▸ **Text extract**:
****************

= 2018 Vuelta a España, Stage 12 to Stage 21 =

Long-distance bicycle race stages

The 2018 Vuelta a España is the 73rd edition of the Vuelta a España, one of cycling's Grand Tours. The Vuelta began in Málaga, with an individual time trial on 25 August, and Stage 12 occurred on 6 September with a stage from Mondoñedo. The race finishes in Madrid on 16 September.

****************

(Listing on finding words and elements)
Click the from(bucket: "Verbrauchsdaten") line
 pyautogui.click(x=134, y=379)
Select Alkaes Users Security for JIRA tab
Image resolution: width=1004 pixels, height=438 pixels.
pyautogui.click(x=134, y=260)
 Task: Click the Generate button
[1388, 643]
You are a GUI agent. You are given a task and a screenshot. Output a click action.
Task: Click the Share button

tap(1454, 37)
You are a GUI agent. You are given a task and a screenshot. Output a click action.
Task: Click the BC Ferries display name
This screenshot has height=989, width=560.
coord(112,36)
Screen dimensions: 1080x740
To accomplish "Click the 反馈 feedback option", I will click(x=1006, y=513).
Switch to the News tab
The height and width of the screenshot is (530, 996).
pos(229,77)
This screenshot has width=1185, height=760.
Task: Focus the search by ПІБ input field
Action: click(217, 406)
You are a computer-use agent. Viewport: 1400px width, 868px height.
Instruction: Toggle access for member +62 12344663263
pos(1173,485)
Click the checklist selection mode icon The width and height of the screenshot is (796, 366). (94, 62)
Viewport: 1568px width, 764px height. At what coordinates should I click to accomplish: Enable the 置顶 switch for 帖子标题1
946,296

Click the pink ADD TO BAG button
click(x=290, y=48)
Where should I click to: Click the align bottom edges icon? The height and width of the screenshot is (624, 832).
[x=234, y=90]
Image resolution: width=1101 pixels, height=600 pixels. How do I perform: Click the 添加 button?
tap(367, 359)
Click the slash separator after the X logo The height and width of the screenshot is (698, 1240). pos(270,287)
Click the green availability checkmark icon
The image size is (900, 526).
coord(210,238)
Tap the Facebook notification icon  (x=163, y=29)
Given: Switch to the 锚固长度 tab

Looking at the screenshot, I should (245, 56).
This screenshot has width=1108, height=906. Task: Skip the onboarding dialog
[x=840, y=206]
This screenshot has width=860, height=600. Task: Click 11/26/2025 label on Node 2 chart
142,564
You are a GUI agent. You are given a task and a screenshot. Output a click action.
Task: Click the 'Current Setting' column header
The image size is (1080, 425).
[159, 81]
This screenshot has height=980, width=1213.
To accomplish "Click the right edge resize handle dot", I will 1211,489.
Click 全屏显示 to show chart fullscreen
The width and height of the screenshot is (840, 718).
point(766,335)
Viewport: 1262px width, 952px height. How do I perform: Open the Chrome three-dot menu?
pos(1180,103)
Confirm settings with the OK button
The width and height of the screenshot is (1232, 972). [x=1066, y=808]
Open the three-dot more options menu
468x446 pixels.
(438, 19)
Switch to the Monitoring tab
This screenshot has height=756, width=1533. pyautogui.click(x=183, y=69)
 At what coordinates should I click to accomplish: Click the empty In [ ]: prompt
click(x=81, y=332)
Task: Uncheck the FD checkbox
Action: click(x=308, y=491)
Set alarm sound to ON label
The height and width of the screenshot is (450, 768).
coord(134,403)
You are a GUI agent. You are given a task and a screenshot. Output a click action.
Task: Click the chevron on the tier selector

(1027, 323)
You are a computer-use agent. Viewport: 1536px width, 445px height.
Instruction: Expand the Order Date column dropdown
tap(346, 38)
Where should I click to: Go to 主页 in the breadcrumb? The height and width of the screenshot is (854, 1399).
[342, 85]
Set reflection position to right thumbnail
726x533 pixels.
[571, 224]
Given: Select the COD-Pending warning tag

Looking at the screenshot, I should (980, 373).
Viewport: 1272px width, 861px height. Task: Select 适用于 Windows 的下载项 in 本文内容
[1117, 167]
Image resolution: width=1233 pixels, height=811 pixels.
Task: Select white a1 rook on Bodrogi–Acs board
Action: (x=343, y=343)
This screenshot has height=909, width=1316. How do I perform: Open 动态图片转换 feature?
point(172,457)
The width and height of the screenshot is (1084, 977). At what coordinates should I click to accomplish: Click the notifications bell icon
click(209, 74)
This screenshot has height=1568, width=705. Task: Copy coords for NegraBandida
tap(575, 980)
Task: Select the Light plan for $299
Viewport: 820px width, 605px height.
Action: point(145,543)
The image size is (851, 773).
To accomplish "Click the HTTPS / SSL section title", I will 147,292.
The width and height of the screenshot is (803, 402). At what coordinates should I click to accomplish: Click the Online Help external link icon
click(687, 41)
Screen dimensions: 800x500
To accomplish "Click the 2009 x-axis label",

****************

▸ **The task**: From the 2018 Vuelta a España text, return the passage starting with "The 2018 Vuelta" and going on through "on 16 September.", copied word for word.

▸ **Response to the exercise**:
The 2018 Vuelta a España is the 73rd edition of the Vuelta a España, one of cycling's Grand Tours. The Vuelta began in Málaga, with an individual time trial on 25 August, and Stage 12 occurred on 6 September with a stage from Mondoñedo. The race finishes in Madrid on 16 September.